● **Material for this task**
= Beginning of Section =

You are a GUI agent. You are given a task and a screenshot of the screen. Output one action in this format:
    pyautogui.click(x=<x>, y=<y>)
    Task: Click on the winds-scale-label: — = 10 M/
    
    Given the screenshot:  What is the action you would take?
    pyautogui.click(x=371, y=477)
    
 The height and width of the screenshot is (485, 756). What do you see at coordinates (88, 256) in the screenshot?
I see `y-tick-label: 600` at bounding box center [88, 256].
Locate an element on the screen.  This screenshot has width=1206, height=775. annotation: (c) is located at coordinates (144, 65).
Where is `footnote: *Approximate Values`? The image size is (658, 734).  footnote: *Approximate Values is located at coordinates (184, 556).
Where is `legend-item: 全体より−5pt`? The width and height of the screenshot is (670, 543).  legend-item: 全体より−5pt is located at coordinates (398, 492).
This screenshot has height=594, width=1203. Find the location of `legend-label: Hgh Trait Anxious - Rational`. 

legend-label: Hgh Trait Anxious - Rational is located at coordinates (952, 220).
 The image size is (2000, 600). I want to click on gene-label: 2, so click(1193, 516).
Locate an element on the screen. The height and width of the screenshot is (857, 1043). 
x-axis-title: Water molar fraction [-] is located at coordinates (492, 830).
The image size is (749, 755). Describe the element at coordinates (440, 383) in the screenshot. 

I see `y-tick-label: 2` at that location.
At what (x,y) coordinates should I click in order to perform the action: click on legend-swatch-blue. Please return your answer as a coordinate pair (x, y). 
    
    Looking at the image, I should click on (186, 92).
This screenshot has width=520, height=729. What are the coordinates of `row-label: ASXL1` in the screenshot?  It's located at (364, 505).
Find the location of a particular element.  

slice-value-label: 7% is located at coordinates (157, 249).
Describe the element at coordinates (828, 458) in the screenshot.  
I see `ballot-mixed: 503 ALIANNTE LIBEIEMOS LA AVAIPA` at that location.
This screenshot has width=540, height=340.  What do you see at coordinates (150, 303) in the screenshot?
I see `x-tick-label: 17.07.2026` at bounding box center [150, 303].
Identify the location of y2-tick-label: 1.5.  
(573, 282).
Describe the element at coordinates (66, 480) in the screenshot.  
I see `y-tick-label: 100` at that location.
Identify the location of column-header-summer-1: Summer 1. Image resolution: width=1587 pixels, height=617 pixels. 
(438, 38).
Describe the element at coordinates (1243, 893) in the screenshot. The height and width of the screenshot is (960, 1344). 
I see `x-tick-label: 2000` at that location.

= End of Section =

Please copy all of the data above word for word, from start to finish.

● **Solution below**
You are a GUI agent. You are given a task and a screenshot of the screen. Output one action in this format:
    pyautogui.click(x=<x>, y=<y>)
    Task: Click on the winds-scale-label: — = 10 M/
    
    Given the screenshot:  What is the action you would take?
    pyautogui.click(x=371, y=477)
    
 The height and width of the screenshot is (485, 756). What do you see at coordinates (88, 256) in the screenshot?
I see `y-tick-label: 600` at bounding box center [88, 256].
Locate an element on the screen.  This screenshot has width=1206, height=775. annotation: (c) is located at coordinates (144, 65).
Where is `footnote: *Approximate Values`? The image size is (658, 734).  footnote: *Approximate Values is located at coordinates (184, 556).
Where is `legend-item: 全体より−5pt`? The width and height of the screenshot is (670, 543).  legend-item: 全体より−5pt is located at coordinates (398, 492).
This screenshot has height=594, width=1203. Find the location of `legend-label: Hgh Trait Anxious - Rational`. 

legend-label: Hgh Trait Anxious - Rational is located at coordinates (952, 220).
 The image size is (2000, 600). I want to click on gene-label: 2, so click(1193, 516).
Locate an element on the screen. The height and width of the screenshot is (857, 1043). 
x-axis-title: Water molar fraction [-] is located at coordinates (492, 830).
The image size is (749, 755). Describe the element at coordinates (440, 383) in the screenshot. 

I see `y-tick-label: 2` at that location.
At what (x,y) coordinates should I click in order to perform the action: click on legend-swatch-blue. Please return your answer as a coordinate pair (x, y). 
    
    Looking at the image, I should click on (186, 92).
This screenshot has width=520, height=729. What are the coordinates of `row-label: ASXL1` in the screenshot?  It's located at (364, 505).
Find the location of a particular element.  

slice-value-label: 7% is located at coordinates (157, 249).
Describe the element at coordinates (828, 458) in the screenshot.  
I see `ballot-mixed: 503 ALIANNTE LIBEIEMOS LA AVAIPA` at that location.
This screenshot has width=540, height=340.  What do you see at coordinates (150, 303) in the screenshot?
I see `x-tick-label: 17.07.2026` at bounding box center [150, 303].
Identify the location of y2-tick-label: 1.5.  
(573, 282).
Describe the element at coordinates (66, 480) in the screenshot.  
I see `y-tick-label: 100` at that location.
Identify the location of column-header-summer-1: Summer 1. Image resolution: width=1587 pixels, height=617 pixels. 
(438, 38).
Describe the element at coordinates (1243, 893) in the screenshot. The height and width of the screenshot is (960, 1344). 
I see `x-tick-label: 2000` at that location.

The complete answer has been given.